Вскоре после смерти Эльсберга мне домой позвонил Палиевский, с которым меня никакие личные отношения не связывали, и вдруг принялся благодарить за то, что я в "Вопросах литературы" процитировал Эльсберга. Я все еще пребывал в блаженном неведении и никак не мог понять смысла благодарности: почему бы при такой преданности памяти своего учителя не процитировать его самому? Палиевский действительно был любимцем Эльсберга и казался наиболее ярким из эльсберговской "плеяды" молодых сотрудников отдела теории. Его остро-критические статьи о структурализме и "экспериментальной литературе", эссе о Грэме Грине и Фолкнере воспринимались тогда в среде гуманитарной интеллигенции в качестве ярких общекультурных манифестаций, вне своего антизападнического пафоса, и были широко известны. Печатался он редко, но очень заметно. "П. Палиевский десятком статей, разбросанных в разных неожиданных изданиях... сумел создать как бы ощущение своего непрерывного присутствия в литературе", — справедливо засвидетельствовал тогда Л. Аннинский (впоследствии Палиевский совершенно ушел из сферы культурно-патриотической эссеистики, что резко понизило общий уровень возглавлявшегося им идеологического направления).

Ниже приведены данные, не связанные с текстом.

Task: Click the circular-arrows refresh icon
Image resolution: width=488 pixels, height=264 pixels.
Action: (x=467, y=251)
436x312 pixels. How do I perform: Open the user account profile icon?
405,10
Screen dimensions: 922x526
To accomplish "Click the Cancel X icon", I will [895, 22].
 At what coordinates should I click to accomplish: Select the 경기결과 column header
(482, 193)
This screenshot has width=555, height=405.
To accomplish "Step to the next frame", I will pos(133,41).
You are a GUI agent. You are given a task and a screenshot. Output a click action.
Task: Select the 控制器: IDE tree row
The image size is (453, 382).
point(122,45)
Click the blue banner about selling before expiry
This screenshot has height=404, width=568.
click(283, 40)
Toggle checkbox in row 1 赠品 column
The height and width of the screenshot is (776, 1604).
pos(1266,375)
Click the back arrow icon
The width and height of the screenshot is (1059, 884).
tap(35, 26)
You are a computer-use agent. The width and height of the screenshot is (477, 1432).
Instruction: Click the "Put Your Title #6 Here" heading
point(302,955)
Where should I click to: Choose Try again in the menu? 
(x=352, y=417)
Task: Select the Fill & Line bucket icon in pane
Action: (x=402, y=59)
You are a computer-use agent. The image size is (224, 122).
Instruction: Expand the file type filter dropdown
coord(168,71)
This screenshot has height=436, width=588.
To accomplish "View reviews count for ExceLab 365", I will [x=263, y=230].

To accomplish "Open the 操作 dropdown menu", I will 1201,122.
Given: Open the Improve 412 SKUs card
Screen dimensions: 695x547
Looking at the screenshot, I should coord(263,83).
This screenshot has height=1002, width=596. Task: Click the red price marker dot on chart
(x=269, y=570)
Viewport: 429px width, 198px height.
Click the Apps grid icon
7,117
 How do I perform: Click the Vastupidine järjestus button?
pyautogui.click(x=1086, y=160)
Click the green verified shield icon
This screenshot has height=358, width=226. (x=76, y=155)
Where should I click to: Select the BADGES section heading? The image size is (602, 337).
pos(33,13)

В сборник к 50-летию Октябрьской революции Палиевский дал даже не статью, а крошечный фрагмент статьи (не помню уж, то ли о "понятии гения", то ли о Михаиле Булгакове). "Ну что же ваш Палиевский, — сказал я Эльсбергу, — поманил и тут же бросил! Арабеска какая-то". — "Но ведь все равно — украшение, правда?" — воскликнул Эльсберг, засияв улыбкой, которой я никогда еще у него не видел.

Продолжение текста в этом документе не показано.